En lo que al subjetivismo respecta, la obra hace hincapié en la auto-examinación socrática, pues obliga al individuo a preguntarse por su propio modo de amar. No se centra en el objeto del amor sino en el sujeto. No busca alguien a quien amar sino amar al objeto dado, ya sea elegido o encontrado. El sentido último del amor a los difuntos radica justamente en la elaboración de una “crítica” del sujeto que ama. El difunto oficia de prueba y medida del amor para el sujeto existente, pues “el guardar amorosamente memoria de los difuntos es la obra del amor más desinteresado, libre y fiel de todos. Decídete, pues, a ponerlo en práctica; recuerda así a algún muerto, y cabalmente con ello aprenderás a amar a los vivos con un amor desinteresado, libre y fiel. En la relación con un difunto tienes la pauta a que has de ajustarte.” [3]
En lo que respecta al sentido simultáneamente universal y particular de la definición de “prójimo”, es menester detenerse en los capítulos segundo y cuarto de la primera parte del libro. Mientras en el capítulo segundo, se hace hincapié en el aspecto conceptual de la definición de prójimo, basado en la idea de fordoblelse o duplicación del propio yo, que busca dar cuenta del otro de modo “universal”, en el capítulo cuarto, se subraya la necesidad de amar a los hombres que vemos. Es necesario tener presente que, lo más importante del asunto no radica en amar al primero que aparece, sino en amar al otro con sus “concretas” y “particulares” determinaciones. El tema de lo concreto no se vincula tanto con la inmediatez, sino con otras dos cuestiones más fundamentales. La primera tiene que ver con un principio de aceptación del otro en su absoluta particularidad[4], y la segunda, con la “necesidad” humana de amar y ser amado por un ser humano determinado.
Evidentemente, en Las obras del amor coexisten el formalismo y el universalismo, por un lado, con el materialismo y el particularismo, por el otro. Se discuten tanto posturas realistas como espiritualistas, en un contexto que en lenguaje contemporáneo puede describirse como el de la relación teoría-praxis. El problema radica en cómo articular estas oposiciones y en evaluar si existe una supremacía de alguno de los términos sobre el otro. Subrayar sólo uno de los términos y no dar cuenta del otro significa obviar el aspecto polisémico del planteo de Kierkegaard.

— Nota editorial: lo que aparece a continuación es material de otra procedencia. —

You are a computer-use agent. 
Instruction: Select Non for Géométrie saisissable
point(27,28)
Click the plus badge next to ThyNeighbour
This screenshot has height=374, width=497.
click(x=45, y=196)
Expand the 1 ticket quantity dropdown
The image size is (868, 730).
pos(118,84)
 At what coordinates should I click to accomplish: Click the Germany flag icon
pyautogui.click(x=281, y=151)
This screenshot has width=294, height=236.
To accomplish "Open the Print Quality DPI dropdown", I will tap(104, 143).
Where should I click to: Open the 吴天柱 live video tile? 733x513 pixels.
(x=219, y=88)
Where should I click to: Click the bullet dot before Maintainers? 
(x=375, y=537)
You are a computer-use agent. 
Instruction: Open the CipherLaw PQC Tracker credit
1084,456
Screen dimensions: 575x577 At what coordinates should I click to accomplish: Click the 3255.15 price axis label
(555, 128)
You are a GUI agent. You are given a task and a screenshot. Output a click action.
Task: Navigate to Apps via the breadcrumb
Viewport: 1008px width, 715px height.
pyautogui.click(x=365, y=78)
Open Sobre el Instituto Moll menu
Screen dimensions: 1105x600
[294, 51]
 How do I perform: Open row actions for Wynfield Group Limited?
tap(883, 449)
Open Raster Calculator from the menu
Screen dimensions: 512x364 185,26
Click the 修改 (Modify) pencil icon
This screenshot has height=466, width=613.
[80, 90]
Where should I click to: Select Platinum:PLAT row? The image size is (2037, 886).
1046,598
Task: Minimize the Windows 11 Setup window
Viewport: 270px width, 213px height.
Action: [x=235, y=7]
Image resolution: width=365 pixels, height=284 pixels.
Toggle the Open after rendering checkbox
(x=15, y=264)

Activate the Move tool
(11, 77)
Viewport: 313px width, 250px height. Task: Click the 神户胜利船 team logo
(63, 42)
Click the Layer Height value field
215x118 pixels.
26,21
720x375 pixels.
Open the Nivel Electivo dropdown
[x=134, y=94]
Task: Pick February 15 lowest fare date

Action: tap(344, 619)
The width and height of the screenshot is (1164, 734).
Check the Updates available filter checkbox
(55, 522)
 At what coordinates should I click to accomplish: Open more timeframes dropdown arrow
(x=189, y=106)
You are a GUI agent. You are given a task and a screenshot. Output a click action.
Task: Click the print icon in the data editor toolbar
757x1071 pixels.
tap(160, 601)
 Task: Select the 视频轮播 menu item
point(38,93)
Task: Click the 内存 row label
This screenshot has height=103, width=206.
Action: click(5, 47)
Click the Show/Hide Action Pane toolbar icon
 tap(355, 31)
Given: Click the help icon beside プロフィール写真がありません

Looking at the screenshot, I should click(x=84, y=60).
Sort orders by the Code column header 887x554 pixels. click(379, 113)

Amor auténtico o desnaturalización del amor sensual
El amor romántico es fruto del instante y la inmediatez, carece de imperativo, salvo el del goce, y se centra en un objeto único y exclusivo. Sus características impiden convertirlo en base o fundamento de una ética, pues su fin se agota en “sí mismo”. Es decir, no es posible planificar o universalizar este tipo de amor para transformarlo en regla. Esta última exige “persistencia en el tiempo” y “continuidad en la determinación”. El sentimiento amoroso, por el contrario, no es capaz de prefijar ni su duración ni la continuidad exigida por la ética, pues depende del fluctuar de la emoción. La sensibilidad en su etapa hedonista o estética sólo se ve compelida a actuar por el devenir, o bien de su propio fluir, o bien del fluir del objeto amado.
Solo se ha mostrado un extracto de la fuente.